Although he was not present at the event, there was a sense of collective relief with the recent return of Leonard Peltier to his homelands after his 50-year incarceration, accused of killing an FBI agent during the Occupation. President Joe Biden commuted Peltier’s life-sentence. Though he wasn’t pardoned Peltier will serve out the rest of his sentence in home confinement.

White Eagle said he and his brother Ernest started the Liberation Wacipi in Rapid City for the people who can’t attend the events held on the reservation. “This is a celebration to bring us all together.”

Dakota AIM Organizer Carla Cheyenne said that she and her husband Dakota AIM Director Thomas Cheyenne have been working with the organization since the 1990’s. She said it’s important to remember the work of the American Indian Movement since it began in 1968, inspired by the events of the 1960’s and a response to events happening locally in Minneapolis.

“There is a lot to AIM,” she said. “It was in 1968 that the Ojibwe women started fighting against police brutality in Minneapolis on East Franklin Street. Their sons were getting beaten by the police there.”

Martin Luther King, Jr had been assassinated in April of 1968 and by that summer there was deep unrest across the country because of entrenched racism, discrimination, as well as opposition to the Viet Nam war.

It was well known the constant violence that took place in Minneapolis.
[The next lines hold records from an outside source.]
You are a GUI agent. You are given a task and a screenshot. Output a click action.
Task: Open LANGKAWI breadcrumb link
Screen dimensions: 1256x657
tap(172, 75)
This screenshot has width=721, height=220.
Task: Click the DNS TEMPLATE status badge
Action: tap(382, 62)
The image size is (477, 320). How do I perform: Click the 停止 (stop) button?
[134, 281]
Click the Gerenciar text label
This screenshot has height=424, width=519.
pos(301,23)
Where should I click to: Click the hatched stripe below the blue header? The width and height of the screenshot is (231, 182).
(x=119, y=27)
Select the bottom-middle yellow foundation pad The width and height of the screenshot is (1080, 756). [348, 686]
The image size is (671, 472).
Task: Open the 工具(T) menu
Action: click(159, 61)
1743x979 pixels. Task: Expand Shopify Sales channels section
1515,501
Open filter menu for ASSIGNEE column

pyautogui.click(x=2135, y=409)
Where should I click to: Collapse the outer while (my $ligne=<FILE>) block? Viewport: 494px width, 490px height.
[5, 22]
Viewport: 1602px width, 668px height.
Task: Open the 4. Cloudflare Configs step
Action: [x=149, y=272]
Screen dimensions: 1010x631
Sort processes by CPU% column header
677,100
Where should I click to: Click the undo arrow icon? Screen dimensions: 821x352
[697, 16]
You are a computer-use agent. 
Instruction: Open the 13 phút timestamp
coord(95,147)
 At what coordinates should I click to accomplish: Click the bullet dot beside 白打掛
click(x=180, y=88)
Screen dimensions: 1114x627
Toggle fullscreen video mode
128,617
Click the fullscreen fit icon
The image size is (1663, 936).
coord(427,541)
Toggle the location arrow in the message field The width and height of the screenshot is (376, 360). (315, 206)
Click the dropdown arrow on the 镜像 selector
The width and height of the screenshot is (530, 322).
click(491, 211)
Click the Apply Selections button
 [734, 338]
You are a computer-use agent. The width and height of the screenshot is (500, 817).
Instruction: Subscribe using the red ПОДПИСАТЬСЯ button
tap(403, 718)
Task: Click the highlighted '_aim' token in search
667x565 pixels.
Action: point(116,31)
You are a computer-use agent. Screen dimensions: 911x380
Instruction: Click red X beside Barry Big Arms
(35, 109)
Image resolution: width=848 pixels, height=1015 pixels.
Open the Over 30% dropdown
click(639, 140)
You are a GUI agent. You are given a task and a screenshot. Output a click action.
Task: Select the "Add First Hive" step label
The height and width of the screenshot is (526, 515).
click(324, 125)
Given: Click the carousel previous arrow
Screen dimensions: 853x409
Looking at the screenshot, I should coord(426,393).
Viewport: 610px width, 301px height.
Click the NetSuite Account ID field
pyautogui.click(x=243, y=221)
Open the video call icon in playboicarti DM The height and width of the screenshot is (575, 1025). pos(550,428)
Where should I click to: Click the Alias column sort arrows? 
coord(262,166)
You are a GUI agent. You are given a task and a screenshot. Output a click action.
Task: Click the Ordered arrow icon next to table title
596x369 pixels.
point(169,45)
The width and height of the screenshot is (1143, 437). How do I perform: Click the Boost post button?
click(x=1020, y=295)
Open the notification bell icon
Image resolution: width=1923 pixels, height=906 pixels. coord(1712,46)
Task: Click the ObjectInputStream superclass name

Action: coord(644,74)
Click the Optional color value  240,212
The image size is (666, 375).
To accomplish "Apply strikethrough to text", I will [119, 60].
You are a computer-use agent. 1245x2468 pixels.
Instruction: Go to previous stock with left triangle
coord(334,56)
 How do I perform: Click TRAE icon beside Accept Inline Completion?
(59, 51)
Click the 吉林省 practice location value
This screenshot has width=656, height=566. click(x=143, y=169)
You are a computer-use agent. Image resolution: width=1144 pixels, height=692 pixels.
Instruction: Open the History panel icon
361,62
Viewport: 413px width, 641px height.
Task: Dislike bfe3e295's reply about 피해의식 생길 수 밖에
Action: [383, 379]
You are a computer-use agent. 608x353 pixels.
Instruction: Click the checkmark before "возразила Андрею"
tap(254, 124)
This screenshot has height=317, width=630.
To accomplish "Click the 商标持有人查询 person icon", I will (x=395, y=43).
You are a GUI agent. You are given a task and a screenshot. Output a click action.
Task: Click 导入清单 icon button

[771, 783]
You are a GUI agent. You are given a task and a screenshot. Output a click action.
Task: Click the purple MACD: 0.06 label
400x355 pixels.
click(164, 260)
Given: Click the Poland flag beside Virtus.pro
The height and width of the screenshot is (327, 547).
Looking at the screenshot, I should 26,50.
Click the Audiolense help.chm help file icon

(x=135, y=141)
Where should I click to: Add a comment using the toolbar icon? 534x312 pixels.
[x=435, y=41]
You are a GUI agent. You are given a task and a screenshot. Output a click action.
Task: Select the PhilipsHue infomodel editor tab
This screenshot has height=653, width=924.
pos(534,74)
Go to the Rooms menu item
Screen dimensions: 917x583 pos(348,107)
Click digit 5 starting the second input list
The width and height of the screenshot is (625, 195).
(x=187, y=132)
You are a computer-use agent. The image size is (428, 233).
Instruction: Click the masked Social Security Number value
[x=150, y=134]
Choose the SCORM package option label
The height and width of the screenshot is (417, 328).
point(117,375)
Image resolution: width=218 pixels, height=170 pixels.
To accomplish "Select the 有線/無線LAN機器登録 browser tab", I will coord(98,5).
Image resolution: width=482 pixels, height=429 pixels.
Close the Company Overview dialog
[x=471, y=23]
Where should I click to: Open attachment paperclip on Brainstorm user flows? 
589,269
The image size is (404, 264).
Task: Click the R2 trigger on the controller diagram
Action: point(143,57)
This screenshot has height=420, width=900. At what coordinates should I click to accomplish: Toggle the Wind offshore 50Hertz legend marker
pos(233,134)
The police brutality was common and Native American incarceration rates were high. It had started out as a local response. AIM co-founders Clyde Bellecourt, Dennis Banks and George Mitchell began addressing the issues of poverty, discrimination and police brutality in the Minneapolis area.

The group organized patrols to monitor police harassment and brutality. Members used cameras and asked for police badges and monitored police scanners to ensure that no one’s rights were being violated.

AIM quickly grew, gaining national attention as it expanded its focus to tribal issues, treaty rights, high rates of unemployment, lack of American Indian subjects in education and the preservation of Indigenous culture.

The group led a march on Washington D.C called the Trail of Broken Treaties. Eventually, they came to Wounded Knee on the Pine Ridge Reservation in 1973 to protest U.S. and tribal government.

“They stayed there for 71 days,” said Cheyenne. The movement was branded a militant organization after that. It was known for employing disruptive tactics to draw attention to Native American grievances and a key example of that is the Occupation of Wounded Knee at the historic site of the Wounded Knee massacre. “We are just making them abide by their own laws.”

The occupation is considered one of the American Indian Movement’s greatest successes because of the national attention the occupation brought to the treaty violations and social injustices as well as continued attention to Indigenous issues. AIM’s activism contributed to the passage of important legislation like the Indian Self-Determination and Education Assistance Act and the American Indian Religious Freedom Act. The organization has spurred several generations of political engagement and leadership among Native Americans and inspired many grass roots movements.

Cheyenne said AIM’s influence has been important and pushed back on the militant narrative, “Our first and second generation, ‘AIM babies’ we call them, they are teachers. They’re lawyers. We were raised right. We were raised to know our rights, stand up for our people and do what we can. They taught a lot of non-violent direct action.”

Dancers came to Saturday’s event to compete for prize money in the Women’s Traditional Special, Jingle Dress Special, Grass Dance Special, Musical Chairs with a Switch Dance and Dance Off, and the Crowning of Miss Dakota AIM Grassroots and Lill Miss, as well a buffalo feed.